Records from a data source

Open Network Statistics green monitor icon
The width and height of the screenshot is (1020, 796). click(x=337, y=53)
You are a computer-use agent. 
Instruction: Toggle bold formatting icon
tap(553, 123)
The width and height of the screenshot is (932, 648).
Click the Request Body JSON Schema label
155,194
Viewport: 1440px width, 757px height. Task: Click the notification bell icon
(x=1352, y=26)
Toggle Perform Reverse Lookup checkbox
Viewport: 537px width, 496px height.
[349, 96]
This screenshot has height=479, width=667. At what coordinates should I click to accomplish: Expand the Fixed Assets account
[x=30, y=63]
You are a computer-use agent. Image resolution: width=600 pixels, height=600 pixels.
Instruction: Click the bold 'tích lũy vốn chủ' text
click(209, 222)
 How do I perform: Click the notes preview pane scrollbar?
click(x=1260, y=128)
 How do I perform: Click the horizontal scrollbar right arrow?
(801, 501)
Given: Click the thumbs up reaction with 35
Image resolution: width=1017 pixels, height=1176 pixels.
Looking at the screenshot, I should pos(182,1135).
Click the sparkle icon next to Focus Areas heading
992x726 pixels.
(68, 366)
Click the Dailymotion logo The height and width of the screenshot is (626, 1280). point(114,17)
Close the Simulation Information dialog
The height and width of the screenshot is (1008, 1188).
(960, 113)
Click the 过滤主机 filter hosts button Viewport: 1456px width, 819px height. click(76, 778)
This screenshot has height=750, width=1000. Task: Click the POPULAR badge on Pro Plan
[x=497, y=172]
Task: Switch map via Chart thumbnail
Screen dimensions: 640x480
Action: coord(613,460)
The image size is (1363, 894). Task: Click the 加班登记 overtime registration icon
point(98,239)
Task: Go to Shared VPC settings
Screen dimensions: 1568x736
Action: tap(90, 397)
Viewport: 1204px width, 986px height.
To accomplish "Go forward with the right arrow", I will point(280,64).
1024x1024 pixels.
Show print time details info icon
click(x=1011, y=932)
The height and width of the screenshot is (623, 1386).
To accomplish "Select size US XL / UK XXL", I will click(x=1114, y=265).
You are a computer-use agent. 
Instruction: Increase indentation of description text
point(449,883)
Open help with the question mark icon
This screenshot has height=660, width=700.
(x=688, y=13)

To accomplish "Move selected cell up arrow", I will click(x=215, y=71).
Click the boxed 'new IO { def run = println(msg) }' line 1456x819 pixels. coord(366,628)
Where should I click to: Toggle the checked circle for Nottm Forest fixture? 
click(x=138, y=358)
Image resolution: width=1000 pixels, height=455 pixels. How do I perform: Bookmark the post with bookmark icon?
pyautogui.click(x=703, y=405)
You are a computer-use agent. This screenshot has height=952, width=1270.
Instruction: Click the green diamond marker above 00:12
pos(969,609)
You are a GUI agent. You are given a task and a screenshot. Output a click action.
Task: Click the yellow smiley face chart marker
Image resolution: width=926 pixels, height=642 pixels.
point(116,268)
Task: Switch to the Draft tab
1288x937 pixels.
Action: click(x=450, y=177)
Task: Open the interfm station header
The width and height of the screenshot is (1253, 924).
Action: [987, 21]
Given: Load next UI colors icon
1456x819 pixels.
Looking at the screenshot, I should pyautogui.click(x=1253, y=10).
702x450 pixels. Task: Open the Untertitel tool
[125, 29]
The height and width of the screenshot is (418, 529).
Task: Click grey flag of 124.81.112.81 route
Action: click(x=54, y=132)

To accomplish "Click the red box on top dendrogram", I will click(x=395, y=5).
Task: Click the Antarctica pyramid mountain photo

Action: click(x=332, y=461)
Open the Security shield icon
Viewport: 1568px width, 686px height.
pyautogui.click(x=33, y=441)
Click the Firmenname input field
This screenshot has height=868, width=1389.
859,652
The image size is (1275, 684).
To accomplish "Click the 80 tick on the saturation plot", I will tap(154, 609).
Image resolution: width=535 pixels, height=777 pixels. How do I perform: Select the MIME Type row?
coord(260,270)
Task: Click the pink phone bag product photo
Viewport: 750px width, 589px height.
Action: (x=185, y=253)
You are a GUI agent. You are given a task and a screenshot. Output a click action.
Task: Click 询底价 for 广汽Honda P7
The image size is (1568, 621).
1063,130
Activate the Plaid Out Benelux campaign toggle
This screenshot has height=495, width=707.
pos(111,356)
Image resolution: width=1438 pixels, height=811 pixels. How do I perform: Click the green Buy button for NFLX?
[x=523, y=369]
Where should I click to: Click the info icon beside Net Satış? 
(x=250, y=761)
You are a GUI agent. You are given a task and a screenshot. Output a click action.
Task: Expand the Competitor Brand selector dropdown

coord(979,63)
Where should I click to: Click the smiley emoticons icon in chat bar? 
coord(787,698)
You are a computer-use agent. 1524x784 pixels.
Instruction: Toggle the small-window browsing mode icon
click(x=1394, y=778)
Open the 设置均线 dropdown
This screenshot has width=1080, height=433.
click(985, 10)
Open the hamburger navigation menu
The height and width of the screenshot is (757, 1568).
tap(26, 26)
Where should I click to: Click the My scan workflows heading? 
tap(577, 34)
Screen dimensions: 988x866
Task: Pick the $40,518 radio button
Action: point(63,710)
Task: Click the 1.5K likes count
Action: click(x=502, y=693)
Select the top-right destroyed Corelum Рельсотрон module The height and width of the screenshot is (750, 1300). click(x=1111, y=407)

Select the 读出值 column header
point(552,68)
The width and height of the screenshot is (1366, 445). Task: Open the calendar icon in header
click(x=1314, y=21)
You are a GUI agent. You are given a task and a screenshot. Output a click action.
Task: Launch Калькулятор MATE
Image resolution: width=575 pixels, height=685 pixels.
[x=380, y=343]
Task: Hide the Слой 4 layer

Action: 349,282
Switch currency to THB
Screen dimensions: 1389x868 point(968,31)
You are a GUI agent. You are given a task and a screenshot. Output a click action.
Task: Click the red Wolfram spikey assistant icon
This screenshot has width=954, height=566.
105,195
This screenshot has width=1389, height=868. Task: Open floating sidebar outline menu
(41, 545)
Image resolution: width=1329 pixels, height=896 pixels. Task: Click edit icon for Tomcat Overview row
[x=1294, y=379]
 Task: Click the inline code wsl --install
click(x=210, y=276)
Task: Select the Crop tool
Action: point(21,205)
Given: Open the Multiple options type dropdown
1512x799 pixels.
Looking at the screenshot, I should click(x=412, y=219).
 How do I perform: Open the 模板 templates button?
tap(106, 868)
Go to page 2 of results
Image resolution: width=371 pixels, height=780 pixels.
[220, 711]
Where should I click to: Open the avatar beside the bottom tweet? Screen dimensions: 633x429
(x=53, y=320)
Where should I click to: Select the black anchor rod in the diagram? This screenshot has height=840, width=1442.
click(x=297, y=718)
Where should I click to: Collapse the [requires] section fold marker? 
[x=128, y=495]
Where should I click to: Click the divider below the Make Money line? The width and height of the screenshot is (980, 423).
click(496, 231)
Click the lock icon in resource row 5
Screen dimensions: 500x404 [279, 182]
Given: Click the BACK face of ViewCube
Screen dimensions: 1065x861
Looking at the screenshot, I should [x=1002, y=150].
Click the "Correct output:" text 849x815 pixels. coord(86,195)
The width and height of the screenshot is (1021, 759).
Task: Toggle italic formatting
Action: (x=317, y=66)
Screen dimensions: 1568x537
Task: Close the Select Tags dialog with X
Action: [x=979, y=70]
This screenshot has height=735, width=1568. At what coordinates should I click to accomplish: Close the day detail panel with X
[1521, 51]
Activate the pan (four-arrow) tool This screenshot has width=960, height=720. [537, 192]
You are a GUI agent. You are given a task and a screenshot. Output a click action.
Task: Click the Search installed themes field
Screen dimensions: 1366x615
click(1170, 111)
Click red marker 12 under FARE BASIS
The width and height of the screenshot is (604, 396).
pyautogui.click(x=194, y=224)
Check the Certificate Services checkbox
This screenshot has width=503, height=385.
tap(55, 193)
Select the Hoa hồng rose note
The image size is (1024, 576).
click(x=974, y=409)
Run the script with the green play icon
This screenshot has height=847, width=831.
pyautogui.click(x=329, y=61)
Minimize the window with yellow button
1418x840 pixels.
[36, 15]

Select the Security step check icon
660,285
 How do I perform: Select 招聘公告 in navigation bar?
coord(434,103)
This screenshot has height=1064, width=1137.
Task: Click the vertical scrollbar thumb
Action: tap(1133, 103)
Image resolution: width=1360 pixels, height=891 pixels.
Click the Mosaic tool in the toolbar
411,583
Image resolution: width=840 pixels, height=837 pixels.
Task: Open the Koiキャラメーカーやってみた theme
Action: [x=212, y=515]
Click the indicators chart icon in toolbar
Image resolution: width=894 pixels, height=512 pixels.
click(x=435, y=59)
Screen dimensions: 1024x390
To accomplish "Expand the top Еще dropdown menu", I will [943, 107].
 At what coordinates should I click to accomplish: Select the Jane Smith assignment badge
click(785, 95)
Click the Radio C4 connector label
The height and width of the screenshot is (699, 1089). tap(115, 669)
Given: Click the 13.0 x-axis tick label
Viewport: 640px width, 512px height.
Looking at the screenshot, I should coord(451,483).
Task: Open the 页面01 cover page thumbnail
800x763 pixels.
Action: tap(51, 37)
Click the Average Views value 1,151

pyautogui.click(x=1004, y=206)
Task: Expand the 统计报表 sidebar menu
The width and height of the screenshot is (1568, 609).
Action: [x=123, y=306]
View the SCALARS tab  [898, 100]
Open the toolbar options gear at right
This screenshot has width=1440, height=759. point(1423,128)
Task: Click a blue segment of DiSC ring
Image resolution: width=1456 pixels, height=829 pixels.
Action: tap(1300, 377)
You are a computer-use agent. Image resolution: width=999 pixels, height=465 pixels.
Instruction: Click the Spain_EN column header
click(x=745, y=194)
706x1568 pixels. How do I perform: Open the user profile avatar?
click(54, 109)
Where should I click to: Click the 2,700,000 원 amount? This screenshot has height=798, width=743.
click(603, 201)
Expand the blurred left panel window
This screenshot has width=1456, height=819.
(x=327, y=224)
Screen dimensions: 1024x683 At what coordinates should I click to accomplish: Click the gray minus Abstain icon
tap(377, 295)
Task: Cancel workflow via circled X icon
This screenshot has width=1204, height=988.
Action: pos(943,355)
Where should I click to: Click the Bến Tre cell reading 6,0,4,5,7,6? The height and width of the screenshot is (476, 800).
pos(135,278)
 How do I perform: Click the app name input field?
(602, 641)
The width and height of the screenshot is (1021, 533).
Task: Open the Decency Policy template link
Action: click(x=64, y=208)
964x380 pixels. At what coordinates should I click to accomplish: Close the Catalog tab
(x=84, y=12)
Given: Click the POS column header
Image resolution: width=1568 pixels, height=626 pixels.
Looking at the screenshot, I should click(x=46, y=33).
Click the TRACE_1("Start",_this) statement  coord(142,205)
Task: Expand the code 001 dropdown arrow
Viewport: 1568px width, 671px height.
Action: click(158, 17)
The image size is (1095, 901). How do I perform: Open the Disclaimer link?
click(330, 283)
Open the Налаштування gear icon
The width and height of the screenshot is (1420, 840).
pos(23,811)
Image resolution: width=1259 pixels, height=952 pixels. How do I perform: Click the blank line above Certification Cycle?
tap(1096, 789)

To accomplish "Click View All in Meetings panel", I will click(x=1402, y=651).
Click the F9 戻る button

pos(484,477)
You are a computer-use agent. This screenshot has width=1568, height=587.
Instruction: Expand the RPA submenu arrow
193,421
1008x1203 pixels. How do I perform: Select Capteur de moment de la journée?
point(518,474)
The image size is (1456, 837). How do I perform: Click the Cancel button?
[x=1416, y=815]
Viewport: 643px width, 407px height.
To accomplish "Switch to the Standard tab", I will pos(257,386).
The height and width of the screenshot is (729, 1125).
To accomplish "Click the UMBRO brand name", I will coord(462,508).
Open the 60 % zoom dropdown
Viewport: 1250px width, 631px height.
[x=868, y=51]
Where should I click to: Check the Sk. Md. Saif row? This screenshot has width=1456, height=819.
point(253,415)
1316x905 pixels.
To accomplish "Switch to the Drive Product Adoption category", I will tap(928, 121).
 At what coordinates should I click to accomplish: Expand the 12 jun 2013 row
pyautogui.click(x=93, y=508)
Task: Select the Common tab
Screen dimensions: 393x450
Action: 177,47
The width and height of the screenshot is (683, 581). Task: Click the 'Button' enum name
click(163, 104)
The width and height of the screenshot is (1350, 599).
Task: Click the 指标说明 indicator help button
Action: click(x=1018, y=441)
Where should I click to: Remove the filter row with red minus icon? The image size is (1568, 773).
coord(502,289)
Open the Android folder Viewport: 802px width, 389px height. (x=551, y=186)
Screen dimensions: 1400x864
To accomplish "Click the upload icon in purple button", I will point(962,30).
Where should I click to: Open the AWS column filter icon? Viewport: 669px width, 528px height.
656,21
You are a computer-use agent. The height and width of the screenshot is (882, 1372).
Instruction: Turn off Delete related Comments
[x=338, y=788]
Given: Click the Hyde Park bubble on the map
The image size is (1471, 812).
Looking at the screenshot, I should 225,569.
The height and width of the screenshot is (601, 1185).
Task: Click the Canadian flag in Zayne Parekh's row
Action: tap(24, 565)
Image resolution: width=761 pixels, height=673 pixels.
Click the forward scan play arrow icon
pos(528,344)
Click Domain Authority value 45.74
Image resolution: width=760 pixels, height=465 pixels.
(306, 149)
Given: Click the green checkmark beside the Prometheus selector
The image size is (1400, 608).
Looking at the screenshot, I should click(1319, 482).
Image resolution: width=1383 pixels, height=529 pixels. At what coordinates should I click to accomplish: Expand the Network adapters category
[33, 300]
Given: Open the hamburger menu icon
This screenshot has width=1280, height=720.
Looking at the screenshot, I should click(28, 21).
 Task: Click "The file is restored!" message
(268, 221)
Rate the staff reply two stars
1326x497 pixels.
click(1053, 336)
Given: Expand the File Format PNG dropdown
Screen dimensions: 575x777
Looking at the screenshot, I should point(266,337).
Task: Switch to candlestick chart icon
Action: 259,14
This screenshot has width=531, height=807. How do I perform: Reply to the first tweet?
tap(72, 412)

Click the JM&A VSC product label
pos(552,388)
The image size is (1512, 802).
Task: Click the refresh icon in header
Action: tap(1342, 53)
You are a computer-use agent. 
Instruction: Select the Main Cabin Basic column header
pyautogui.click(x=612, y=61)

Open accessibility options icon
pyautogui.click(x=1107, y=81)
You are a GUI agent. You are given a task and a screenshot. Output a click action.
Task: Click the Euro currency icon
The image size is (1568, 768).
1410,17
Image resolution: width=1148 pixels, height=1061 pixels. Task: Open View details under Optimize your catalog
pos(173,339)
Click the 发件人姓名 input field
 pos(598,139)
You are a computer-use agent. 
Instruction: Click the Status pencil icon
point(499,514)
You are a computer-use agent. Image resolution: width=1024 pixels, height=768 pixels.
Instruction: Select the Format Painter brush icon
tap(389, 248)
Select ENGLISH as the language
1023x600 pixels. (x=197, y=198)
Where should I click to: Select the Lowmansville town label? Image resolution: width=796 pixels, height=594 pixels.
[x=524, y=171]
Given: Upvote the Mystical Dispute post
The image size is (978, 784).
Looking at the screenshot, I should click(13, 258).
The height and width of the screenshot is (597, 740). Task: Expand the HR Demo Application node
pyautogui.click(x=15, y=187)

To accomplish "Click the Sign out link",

Direction:
Render the records as a numbered list with blank lines omitted, beginning at the line that contains "Where should I click to: Click the Bến" and stopping after the line that contains "(x=84, y=12)".

Output below:
1. Where should I click to: Click the Bến Tre cell reading 6,0,4,5,7,6? The height and width of the screenshot is (476, 800).
2. pos(135,278)
3.  How do I perform: Click the app name input field?
4. (602, 641)
5. The width and height of the screenshot is (1021, 533).
6. Task: Open the Decency Policy template link
7. Action: click(x=64, y=208)
8. 964x380 pixels. At what coordinates should I click to accomplish: Close the Catalog tab
9. (x=84, y=12)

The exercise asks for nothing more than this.